My professor defined a martingale sequence to be a sequence $X_0, \dots, X_i$ such that $\mathbb{E}[X_i \mid X_0, \dots, X_{i-1}] = X_{i-1}$, and claimed that this implies $\mathbb{E}[X_i \mid X_{i-1}] = X_{i-1}$ without a proof.
While intuitively clear, I still want to see a proof of this statement so I attempted one myself. If we have $\mathbb{E}_Y [\mathbb{E}[X \mid Y, Z]] := \sum_y \text{Pr}(Y = y)\mathbb{E}[X \mid Y, Z] = \mathbb{E}[X \mid Z]$ we would be done since then $\mathbb{E}[X_i \mid X_{i-1}] = \mathbb{E}_{X_0}\mathbb{E}_{X_1} \dots \mathbb{E}_{X_{i-2}}[\mathbb{E}[X_i \mid X_0, \dots, X_{i-1}]]$, the latter of which is just $\mathbb{E}_{X_0}\mathbb{E}_{X_1} \dots \mathbb{E}_{X_{i-2}}[X_{i-1}] = X_{i-1}$. I wasn't able to prove that $\mathbb{E}_Y[\mathbb{E}[X \mid Y, Z]] = \mathbb{E}[X \mid Z]$, while I do think this is a reasonable generalization of the easier case $\mathbb{E}[\mathbb{E}[X \mid Y]] = \mathbb{E}[X]$.
My thanks in advance, and I apologize if $\mathbb{E}_Y$ is not a standard notation, it basically means that take the expectation only over the random variable $Y$.
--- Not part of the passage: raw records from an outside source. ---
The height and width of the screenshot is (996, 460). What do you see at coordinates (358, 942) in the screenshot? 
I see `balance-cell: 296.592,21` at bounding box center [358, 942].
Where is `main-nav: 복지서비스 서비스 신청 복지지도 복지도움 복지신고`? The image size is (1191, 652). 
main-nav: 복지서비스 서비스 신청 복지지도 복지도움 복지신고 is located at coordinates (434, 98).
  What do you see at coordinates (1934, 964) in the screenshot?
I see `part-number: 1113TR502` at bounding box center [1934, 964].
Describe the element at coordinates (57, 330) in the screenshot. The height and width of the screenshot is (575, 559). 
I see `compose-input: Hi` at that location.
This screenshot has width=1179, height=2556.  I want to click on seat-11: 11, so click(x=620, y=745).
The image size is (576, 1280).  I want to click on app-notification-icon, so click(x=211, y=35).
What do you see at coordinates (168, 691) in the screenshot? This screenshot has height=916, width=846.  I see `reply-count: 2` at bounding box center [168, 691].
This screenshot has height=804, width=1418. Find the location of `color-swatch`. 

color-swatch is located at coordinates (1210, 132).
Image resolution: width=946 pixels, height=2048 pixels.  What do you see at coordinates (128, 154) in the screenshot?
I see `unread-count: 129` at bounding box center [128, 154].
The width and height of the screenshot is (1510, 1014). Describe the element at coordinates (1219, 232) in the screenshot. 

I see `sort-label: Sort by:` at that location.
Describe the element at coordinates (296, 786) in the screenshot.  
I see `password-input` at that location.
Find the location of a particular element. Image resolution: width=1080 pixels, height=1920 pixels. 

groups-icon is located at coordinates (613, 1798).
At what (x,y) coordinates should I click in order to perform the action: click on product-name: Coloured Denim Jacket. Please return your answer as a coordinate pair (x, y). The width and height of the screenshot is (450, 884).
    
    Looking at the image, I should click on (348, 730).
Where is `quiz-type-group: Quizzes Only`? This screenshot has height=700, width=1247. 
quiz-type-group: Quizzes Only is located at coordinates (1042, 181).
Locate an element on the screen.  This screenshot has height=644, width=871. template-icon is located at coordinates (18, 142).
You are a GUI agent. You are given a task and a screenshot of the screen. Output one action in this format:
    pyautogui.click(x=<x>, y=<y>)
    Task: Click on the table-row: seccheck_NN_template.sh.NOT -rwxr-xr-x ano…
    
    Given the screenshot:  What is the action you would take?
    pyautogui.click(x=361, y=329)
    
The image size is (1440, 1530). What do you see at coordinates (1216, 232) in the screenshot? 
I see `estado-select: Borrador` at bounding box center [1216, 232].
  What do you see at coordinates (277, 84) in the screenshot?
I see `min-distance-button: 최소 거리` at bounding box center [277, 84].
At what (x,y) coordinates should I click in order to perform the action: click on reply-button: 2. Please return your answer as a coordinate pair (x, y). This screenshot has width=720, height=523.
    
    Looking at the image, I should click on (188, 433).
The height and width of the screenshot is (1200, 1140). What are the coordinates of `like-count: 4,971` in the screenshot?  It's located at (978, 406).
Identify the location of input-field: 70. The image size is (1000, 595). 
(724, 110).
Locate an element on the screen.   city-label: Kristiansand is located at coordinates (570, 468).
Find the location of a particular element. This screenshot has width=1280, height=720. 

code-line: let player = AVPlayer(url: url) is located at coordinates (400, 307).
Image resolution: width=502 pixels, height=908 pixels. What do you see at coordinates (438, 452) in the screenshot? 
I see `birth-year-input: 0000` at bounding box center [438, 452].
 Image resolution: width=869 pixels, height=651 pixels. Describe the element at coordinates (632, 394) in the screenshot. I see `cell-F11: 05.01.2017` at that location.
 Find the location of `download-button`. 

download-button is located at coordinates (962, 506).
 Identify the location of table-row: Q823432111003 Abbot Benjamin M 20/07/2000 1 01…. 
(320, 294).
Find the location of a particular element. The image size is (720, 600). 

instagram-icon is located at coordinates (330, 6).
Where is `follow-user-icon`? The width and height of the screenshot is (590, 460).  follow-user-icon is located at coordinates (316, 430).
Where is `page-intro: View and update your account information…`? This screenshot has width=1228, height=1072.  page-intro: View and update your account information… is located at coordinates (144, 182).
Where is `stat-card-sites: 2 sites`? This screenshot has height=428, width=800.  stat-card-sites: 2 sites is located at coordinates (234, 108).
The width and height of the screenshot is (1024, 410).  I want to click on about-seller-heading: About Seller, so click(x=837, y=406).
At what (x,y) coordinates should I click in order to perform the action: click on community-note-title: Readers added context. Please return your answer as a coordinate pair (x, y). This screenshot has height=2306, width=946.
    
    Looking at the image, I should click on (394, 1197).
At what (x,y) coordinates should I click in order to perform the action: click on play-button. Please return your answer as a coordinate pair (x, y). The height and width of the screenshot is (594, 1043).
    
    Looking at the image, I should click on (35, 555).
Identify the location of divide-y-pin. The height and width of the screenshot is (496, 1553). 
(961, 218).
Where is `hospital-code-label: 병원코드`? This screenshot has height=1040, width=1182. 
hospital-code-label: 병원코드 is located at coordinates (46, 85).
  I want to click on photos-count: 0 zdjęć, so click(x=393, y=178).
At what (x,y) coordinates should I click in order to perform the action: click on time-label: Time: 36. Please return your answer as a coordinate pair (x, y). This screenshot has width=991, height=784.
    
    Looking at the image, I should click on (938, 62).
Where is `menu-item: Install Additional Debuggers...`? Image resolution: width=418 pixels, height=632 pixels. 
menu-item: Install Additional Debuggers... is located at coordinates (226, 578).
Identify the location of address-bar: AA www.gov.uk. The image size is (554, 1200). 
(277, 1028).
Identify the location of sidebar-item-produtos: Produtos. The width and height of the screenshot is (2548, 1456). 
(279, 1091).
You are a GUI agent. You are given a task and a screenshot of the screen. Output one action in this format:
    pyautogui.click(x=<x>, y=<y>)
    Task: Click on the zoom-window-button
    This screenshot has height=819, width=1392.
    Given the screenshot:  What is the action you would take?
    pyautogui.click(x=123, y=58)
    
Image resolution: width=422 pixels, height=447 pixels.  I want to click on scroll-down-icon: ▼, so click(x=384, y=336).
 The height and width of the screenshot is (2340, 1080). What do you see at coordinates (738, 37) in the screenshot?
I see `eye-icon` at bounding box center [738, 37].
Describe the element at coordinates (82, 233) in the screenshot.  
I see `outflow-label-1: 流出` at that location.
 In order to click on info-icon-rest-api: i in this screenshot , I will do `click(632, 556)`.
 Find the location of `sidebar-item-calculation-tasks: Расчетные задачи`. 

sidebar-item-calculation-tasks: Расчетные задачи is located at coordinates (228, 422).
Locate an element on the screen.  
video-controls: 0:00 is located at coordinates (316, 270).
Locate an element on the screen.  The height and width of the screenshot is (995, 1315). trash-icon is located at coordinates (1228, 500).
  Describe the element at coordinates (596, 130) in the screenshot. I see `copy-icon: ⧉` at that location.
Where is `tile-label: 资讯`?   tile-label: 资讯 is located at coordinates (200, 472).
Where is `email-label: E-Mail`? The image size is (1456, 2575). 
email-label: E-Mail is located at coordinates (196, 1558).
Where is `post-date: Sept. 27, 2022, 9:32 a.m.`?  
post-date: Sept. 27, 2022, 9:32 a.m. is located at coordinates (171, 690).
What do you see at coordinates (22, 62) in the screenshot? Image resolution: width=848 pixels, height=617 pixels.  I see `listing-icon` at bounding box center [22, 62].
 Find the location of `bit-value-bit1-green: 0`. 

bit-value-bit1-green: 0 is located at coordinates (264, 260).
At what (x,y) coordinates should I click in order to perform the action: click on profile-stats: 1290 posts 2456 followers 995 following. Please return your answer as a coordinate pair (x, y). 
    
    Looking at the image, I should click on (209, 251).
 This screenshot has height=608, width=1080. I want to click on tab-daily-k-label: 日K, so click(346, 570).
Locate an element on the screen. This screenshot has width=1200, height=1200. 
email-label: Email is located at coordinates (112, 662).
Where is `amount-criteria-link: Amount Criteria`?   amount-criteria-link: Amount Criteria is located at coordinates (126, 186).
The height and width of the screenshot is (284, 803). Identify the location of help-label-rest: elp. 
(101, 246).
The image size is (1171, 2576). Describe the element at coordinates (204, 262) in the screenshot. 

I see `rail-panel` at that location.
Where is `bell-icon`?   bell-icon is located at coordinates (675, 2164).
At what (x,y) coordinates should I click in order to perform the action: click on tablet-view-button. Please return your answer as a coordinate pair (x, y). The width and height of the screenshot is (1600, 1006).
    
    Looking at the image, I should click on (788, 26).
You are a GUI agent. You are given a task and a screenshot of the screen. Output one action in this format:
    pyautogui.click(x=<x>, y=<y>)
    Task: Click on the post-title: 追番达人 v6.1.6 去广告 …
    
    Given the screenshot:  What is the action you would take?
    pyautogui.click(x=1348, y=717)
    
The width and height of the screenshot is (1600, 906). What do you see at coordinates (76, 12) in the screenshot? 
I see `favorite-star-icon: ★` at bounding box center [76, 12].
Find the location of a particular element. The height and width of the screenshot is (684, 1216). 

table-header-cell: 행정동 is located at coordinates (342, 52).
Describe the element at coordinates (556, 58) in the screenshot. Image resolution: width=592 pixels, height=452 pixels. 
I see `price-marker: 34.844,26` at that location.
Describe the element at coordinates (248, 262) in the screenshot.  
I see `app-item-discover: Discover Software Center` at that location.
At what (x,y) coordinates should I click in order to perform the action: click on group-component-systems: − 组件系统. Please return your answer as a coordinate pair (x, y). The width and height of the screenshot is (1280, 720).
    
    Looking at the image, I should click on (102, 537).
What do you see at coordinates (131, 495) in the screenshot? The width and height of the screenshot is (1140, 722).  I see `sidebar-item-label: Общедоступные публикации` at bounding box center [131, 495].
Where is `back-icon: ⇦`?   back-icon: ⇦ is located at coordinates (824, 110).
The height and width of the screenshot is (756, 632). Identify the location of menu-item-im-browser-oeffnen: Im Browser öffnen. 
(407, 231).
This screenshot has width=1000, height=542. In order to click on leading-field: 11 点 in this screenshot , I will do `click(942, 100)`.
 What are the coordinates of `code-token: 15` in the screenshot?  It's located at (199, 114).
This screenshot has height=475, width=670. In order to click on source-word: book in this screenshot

In general, if if you have a sub-$\sigma$-algebra $\mathcal{H} \subset \mathcal{A}$ of a$\sigma$-algebra $\mathcal{A}$ it holds that: $\mathbb{E}[\mathbb{E}[X,\mathcal{A}],\mathcal{H}]= \mathbb{E}[X,\mathcal{H}]$ (This is often called the tower rule). Here $\mathcal{A} = \sigma(X_1,\cdots,X_{j-1})$ and $\mathcal{H} = \sigma(X_{j-1})$. The result then follows: $\mathbb{E}[X_{j},\sigma(X_{j-1})] $ $= \mathbb{E}[\mathbb{E}[X_j,\sigma(X_1,\cdots,X_{j-1})],\sigma(X_{j-1})] $ $= \mathbb{E}[X_{j-1},\sigma(X_{j-1})] = X_{j-1}$.